▶ _Exercise aim_:
With the records below as your source, retype each line exactly from the top down to the line that contains "Task: Reload the page with the refresh icon", and include that line.

Saved data entries
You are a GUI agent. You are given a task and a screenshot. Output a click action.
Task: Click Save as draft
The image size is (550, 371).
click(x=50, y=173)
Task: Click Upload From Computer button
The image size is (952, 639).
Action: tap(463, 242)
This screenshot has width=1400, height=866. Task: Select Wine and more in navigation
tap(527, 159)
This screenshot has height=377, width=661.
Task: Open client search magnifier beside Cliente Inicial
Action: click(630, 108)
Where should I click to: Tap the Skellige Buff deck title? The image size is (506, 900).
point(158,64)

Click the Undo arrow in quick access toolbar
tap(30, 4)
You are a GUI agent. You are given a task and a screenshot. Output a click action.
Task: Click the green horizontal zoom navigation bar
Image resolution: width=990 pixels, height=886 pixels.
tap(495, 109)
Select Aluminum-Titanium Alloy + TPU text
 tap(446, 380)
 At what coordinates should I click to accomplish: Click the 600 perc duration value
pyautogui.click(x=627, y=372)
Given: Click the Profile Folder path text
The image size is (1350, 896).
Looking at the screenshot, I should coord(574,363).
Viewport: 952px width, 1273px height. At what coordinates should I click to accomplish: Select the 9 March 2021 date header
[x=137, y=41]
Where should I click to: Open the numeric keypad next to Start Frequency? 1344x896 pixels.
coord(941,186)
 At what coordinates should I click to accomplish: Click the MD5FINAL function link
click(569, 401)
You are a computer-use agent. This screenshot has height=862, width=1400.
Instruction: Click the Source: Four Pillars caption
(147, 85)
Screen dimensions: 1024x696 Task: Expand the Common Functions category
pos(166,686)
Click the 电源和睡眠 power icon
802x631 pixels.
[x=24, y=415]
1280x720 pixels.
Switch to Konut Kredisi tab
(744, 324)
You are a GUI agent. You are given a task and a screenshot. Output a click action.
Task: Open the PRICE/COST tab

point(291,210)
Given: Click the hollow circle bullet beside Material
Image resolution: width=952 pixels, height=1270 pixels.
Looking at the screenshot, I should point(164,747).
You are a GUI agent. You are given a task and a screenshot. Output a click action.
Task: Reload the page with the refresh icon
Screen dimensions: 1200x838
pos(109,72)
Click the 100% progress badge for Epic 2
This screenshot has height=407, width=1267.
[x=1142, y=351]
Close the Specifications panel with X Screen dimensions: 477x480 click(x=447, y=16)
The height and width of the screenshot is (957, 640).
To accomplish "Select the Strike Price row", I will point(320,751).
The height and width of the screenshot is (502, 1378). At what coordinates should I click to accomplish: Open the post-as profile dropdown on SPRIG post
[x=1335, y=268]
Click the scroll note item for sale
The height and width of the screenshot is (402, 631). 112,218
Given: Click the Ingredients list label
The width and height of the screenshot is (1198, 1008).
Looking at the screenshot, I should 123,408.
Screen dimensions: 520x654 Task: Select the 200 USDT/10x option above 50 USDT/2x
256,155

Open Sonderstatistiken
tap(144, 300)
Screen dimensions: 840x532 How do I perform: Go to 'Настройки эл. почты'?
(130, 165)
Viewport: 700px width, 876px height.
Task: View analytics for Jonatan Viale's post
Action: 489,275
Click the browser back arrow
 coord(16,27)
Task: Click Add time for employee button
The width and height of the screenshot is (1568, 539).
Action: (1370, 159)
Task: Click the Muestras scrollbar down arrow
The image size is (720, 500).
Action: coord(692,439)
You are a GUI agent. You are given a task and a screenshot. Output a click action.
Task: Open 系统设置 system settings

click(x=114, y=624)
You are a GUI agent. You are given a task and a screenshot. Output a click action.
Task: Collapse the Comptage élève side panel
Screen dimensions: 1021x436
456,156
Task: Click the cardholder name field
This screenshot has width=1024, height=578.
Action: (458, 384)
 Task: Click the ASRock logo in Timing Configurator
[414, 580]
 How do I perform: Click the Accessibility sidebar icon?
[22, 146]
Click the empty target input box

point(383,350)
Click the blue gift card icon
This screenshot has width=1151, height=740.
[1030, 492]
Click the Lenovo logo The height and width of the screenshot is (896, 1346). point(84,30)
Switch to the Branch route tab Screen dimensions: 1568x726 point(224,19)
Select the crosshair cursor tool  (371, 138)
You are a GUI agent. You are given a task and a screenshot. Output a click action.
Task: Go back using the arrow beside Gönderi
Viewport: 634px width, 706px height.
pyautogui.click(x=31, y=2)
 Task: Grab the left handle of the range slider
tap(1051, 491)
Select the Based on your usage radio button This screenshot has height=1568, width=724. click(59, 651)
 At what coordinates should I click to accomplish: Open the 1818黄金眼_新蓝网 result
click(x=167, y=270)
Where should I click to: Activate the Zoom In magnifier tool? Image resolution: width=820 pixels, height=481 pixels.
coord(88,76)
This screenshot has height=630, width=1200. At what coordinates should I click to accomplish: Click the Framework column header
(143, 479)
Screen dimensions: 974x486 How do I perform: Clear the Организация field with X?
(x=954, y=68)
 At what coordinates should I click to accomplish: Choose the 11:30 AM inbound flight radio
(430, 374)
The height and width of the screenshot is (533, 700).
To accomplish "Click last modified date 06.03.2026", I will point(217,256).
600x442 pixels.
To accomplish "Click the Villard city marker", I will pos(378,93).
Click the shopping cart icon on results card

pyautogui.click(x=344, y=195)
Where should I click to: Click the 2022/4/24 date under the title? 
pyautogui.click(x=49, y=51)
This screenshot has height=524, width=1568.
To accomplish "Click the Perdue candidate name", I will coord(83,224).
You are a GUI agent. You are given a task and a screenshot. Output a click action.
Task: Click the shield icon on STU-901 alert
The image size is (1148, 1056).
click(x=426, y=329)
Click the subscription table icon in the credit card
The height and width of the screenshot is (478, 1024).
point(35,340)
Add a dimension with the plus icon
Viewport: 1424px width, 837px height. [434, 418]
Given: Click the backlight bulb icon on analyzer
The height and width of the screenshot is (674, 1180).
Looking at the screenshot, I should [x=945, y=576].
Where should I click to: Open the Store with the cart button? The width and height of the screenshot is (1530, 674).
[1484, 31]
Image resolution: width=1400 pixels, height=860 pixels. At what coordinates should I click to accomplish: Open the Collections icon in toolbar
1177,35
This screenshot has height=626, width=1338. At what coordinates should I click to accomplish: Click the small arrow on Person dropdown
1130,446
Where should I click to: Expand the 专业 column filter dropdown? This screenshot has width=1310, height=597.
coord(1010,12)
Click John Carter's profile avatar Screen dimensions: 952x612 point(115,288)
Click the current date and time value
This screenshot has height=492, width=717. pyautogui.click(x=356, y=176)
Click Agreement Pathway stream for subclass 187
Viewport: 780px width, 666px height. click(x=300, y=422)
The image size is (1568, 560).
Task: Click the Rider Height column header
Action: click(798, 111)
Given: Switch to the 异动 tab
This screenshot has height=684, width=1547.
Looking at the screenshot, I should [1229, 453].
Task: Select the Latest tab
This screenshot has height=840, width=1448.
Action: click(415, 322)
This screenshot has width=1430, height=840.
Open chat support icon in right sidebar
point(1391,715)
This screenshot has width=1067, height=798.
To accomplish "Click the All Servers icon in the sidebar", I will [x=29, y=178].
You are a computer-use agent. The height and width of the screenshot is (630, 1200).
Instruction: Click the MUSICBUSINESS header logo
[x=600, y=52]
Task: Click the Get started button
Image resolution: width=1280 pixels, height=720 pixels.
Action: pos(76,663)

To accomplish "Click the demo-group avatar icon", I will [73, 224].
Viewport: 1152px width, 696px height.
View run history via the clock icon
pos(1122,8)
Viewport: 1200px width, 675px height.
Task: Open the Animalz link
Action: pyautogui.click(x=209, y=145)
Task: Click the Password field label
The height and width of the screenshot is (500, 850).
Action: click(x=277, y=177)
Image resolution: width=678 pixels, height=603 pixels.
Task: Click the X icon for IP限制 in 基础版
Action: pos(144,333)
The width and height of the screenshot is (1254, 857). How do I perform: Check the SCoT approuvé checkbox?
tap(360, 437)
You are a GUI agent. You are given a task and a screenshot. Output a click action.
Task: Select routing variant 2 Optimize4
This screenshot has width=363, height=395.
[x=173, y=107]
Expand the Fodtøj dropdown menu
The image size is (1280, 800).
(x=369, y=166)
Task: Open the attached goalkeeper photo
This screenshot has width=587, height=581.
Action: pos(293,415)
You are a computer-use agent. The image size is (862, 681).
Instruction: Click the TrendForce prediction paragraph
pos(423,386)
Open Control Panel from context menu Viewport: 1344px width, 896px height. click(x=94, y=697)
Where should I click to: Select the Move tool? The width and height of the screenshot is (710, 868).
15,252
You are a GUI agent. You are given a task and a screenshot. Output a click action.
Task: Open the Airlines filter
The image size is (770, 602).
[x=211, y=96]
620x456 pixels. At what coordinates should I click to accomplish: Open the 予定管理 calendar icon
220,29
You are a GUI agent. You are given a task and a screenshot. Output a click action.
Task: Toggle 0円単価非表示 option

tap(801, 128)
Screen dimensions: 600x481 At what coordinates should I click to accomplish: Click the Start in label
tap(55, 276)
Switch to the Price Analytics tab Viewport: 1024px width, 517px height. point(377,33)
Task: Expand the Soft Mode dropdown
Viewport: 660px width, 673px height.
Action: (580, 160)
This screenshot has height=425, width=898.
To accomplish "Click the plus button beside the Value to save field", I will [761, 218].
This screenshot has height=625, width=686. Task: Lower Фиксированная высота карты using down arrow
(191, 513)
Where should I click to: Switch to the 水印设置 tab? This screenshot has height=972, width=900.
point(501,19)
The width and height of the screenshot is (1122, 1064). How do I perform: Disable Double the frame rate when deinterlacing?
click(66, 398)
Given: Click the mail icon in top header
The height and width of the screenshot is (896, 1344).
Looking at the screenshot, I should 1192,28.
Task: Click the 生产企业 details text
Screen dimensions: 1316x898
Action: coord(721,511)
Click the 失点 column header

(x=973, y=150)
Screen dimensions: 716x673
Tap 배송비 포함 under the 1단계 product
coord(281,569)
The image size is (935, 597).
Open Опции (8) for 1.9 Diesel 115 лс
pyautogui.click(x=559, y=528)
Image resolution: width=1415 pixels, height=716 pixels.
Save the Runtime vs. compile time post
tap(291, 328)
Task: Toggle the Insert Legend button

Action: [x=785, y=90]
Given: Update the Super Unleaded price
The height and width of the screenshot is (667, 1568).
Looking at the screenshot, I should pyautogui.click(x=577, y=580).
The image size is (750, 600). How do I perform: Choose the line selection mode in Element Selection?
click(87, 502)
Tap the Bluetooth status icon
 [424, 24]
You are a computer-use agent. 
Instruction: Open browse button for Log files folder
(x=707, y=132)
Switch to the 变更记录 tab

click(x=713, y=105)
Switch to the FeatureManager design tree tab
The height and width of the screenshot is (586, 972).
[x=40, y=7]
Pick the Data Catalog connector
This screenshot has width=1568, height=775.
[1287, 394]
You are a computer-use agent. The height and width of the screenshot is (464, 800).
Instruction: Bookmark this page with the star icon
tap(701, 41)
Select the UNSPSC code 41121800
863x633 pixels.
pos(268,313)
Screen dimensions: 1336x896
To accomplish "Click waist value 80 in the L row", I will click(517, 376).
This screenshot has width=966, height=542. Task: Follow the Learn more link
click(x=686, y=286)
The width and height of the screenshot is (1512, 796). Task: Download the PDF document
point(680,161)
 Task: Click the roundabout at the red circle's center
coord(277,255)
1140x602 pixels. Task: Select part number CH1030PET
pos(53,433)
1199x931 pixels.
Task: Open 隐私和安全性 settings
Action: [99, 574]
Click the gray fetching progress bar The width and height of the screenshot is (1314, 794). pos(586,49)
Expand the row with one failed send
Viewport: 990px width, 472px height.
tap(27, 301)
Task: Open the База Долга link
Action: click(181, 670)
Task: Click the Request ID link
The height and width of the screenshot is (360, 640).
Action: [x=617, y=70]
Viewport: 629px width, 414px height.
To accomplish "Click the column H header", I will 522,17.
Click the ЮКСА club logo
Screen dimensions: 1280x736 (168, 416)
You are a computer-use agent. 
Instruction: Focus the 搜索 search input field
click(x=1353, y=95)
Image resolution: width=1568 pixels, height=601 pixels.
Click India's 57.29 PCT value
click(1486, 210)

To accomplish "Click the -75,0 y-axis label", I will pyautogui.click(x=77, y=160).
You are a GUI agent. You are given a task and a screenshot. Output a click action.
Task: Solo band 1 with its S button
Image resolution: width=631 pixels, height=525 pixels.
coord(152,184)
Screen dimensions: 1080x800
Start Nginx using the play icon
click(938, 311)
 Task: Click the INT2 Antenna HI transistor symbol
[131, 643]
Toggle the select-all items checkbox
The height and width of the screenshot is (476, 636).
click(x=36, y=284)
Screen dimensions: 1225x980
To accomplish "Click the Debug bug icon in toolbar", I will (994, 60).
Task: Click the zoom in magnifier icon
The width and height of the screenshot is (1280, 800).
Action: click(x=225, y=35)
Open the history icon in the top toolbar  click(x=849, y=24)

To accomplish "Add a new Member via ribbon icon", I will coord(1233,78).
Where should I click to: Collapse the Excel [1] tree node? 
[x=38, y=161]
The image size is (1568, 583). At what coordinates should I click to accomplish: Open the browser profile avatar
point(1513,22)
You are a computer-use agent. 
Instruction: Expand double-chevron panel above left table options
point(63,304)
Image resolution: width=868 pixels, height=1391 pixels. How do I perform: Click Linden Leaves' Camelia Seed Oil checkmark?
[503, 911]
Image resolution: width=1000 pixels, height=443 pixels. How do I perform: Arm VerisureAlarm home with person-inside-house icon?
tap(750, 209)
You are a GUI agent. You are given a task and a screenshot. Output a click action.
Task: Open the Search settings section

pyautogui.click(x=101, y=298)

▶ _Completed task_:
You are a GUI agent. You are given a task and a screenshot. Output a click action.
Task: Click Save as draft
The image size is (550, 371).
click(x=50, y=173)
Task: Click Upload From Computer button
The image size is (952, 639).
Action: tap(463, 242)
This screenshot has width=1400, height=866. Task: Select Wine and more in navigation
tap(527, 159)
This screenshot has height=377, width=661.
Task: Open client search magnifier beside Cliente Inicial
Action: click(630, 108)
Where should I click to: Tap the Skellige Buff deck title? The image size is (506, 900).
point(158,64)

Click the Undo arrow in quick access toolbar
tap(30, 4)
You are a GUI agent. You are given a task and a screenshot. Output a click action.
Task: Click the green horizontal zoom navigation bar
Image resolution: width=990 pixels, height=886 pixels.
tap(495, 109)
Select Aluminum-Titanium Alloy + TPU text
 tap(446, 380)
 At what coordinates should I click to accomplish: Click the 600 perc duration value
pyautogui.click(x=627, y=372)
Given: Click the Profile Folder path text
The image size is (1350, 896).
Looking at the screenshot, I should coord(574,363).
Viewport: 952px width, 1273px height. At what coordinates should I click to accomplish: Select the 9 March 2021 date header
[x=137, y=41]
Where should I click to: Open the numeric keypad next to Start Frequency? 1344x896 pixels.
coord(941,186)
 At what coordinates should I click to accomplish: Click the MD5FINAL function link
click(569, 401)
You are a computer-use agent. This screenshot has height=862, width=1400.
Instruction: Click the Source: Four Pillars caption
(147, 85)
Screen dimensions: 1024x696 Task: Expand the Common Functions category
pos(166,686)
Click the 电源和睡眠 power icon
802x631 pixels.
[x=24, y=415]
1280x720 pixels.
Switch to Konut Kredisi tab
(744, 324)
You are a GUI agent. You are given a task and a screenshot. Output a click action.
Task: Open the PRICE/COST tab

point(291,210)
Given: Click the hollow circle bullet beside Material
Image resolution: width=952 pixels, height=1270 pixels.
Looking at the screenshot, I should point(164,747).
You are a GUI agent. You are given a task and a screenshot. Output a click action.
Task: Reload the page with the refresh icon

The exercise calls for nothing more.